La présente invention concerne de nouvelles compositions et de nouveaux procédés pour traiter ou prévenir la formation de mèches de laine coagulées (daggins). Les compositions et procédés de la présente invention concernent des microorganismes microencapsulés biodégradables qui restent dormants jusqu'à leur activation par hydratation pour produire des enzymes qui dégradent des éléments du matériau d'enclos d'animaux qui sinon adhèrent aux poils de la peau ou du cuir des animaux, empêchant ainsi la formation de daggins ou affaiblissant la structure du matériau d'enclos pouvant adhérer aux poils de peau ou de cuir d'animaux. L'enrobage des microcapsules se dégrade et libère des micro-organismes activés lorsqu'il est hydraté, sinon les micro-organismes encapsulés restent dormants.

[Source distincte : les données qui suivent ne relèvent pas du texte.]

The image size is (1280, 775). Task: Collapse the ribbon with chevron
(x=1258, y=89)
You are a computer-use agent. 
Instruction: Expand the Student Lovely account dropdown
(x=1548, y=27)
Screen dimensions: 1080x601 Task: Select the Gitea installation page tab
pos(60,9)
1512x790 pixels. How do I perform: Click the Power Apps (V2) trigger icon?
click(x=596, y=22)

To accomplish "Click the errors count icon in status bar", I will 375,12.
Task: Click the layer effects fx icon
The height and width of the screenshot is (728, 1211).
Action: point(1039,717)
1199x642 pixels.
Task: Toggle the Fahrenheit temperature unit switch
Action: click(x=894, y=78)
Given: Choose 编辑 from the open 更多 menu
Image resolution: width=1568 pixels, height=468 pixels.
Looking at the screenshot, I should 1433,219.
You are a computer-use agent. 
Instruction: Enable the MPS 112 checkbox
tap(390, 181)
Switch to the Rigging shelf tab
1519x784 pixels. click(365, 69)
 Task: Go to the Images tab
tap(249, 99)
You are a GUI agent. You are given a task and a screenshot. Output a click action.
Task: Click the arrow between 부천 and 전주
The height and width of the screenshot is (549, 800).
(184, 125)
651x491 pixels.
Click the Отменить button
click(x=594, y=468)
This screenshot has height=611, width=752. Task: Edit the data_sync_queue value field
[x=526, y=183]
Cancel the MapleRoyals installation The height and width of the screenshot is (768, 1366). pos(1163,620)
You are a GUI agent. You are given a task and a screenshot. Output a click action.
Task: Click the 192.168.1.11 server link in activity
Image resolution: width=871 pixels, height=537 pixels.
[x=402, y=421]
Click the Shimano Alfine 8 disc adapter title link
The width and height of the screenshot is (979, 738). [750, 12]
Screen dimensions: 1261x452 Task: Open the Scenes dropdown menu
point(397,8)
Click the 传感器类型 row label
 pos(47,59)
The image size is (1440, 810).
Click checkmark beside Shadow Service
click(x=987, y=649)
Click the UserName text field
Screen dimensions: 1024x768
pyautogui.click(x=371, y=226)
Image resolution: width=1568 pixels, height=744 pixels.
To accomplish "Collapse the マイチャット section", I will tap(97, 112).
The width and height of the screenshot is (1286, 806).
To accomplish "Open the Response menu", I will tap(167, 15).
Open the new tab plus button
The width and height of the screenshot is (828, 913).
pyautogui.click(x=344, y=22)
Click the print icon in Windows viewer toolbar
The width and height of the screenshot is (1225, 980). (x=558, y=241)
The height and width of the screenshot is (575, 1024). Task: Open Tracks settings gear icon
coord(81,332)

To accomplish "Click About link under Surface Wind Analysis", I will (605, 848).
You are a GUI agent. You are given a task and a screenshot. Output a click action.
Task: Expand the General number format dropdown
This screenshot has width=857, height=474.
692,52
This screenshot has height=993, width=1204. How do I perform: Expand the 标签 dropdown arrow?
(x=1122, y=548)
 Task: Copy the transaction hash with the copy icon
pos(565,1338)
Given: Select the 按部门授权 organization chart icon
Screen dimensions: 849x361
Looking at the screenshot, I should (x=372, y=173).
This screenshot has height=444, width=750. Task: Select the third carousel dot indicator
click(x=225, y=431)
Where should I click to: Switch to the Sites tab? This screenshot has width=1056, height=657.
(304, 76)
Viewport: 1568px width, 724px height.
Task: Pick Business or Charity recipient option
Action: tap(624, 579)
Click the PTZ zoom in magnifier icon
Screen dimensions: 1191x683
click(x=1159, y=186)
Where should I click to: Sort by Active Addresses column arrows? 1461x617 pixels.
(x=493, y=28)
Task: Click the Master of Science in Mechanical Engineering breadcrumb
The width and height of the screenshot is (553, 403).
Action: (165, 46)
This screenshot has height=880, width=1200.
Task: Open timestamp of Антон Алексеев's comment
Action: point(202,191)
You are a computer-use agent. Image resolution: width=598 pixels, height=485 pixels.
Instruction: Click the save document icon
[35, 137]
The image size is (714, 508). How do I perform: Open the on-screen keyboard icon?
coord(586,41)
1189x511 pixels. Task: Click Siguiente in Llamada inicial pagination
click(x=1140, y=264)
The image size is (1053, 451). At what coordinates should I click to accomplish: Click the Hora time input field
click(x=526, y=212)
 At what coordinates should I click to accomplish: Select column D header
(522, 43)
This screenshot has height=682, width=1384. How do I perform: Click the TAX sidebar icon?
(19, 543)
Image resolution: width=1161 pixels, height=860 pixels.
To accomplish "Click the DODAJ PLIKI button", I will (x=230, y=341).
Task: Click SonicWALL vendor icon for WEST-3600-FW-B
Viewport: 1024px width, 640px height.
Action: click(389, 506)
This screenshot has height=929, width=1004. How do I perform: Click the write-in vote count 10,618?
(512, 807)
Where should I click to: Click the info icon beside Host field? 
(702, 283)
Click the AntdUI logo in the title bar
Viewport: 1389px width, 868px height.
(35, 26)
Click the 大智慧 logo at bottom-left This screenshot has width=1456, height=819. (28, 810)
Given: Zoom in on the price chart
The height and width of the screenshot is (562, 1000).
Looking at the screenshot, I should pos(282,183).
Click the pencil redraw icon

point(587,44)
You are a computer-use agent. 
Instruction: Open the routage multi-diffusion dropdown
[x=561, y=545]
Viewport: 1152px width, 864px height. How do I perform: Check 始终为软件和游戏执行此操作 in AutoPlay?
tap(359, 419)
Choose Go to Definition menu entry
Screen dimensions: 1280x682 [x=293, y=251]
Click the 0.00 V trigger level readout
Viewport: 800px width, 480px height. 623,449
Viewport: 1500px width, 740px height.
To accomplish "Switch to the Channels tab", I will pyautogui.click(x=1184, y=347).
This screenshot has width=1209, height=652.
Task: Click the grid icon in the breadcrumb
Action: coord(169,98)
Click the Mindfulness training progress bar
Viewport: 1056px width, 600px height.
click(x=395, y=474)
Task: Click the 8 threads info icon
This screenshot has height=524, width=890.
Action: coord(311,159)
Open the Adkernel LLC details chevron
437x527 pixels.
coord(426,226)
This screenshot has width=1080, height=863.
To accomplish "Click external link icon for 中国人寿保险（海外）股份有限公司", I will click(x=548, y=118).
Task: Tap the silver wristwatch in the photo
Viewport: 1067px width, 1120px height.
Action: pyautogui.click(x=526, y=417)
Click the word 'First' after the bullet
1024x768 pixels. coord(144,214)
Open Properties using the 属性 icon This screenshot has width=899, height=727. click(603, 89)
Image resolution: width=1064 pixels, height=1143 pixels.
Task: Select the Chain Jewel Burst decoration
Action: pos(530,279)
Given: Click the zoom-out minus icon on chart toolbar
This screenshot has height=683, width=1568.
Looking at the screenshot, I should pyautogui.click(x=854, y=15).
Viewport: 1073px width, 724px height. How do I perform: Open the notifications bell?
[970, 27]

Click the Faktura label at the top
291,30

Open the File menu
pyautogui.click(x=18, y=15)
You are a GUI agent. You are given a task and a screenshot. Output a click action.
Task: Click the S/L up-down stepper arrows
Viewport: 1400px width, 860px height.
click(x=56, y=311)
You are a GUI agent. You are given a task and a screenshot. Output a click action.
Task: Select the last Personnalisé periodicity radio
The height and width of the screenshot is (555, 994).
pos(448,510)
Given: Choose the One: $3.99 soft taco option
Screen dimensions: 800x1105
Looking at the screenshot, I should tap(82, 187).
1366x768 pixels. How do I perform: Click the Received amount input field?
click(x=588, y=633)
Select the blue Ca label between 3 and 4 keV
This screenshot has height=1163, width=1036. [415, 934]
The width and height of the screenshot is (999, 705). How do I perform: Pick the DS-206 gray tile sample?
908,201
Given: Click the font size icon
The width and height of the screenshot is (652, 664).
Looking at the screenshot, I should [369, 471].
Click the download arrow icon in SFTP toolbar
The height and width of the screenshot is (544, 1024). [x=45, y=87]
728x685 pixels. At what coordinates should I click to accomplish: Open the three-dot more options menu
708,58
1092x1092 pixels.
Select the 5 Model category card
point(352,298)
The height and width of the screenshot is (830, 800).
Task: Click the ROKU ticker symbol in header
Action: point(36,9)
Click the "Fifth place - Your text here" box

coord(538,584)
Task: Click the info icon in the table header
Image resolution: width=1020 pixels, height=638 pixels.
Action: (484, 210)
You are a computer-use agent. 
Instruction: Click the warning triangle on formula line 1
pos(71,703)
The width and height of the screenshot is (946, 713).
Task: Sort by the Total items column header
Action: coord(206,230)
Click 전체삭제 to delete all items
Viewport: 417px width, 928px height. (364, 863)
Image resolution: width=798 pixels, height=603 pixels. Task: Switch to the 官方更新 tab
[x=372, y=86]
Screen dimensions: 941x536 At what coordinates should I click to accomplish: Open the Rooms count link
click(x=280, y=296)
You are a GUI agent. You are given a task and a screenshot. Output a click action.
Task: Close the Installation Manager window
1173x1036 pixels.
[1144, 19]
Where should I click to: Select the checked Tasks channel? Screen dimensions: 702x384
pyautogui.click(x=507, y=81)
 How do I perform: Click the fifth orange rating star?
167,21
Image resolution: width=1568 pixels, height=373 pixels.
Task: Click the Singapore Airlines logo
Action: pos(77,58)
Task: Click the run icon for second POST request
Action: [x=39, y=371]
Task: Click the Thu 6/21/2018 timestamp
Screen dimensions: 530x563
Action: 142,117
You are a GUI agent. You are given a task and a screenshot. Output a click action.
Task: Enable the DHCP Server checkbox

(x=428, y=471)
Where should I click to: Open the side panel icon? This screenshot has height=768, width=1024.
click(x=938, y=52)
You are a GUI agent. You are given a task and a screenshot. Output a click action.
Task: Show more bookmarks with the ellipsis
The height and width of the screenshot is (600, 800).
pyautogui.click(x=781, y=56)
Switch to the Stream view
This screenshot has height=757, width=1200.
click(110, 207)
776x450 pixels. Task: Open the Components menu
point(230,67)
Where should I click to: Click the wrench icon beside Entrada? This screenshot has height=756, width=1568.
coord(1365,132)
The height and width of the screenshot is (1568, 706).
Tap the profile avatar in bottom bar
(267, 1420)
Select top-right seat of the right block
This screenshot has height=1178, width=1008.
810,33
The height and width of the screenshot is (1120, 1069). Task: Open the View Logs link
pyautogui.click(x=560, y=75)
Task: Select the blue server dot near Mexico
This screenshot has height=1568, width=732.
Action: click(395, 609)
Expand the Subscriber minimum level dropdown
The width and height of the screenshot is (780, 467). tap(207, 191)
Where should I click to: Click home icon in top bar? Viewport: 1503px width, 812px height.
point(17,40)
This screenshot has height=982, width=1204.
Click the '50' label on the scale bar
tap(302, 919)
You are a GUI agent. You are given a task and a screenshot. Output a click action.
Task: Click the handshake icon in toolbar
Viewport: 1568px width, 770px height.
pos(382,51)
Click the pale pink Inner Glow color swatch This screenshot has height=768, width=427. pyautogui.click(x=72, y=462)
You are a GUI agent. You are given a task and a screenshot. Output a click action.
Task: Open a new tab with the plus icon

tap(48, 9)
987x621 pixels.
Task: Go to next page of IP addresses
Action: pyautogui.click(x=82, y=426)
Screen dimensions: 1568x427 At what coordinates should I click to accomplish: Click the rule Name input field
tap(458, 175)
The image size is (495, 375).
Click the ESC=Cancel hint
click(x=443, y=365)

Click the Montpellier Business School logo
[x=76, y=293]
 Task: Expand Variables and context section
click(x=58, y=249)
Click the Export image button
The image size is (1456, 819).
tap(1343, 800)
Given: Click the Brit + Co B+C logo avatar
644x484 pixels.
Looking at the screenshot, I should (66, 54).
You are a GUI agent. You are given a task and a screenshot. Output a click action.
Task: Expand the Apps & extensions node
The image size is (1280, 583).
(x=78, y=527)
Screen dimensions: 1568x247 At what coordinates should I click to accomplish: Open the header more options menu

La condition de libération spécifique de micro-organismes activés fournit la capacité de délivrer l'activité enzymatique des microorganismes au matériau d'enclos et/ou aux poils de peau ou cuir d'animaux au moment approprié, par exemple pendant une saison humide.
PCT/US2016/061143 2015-11-18 2016-11-09 Méthodes et compositions destinées au traitement et à la prévention de la formation de daggins WO2017087234A1 (fr)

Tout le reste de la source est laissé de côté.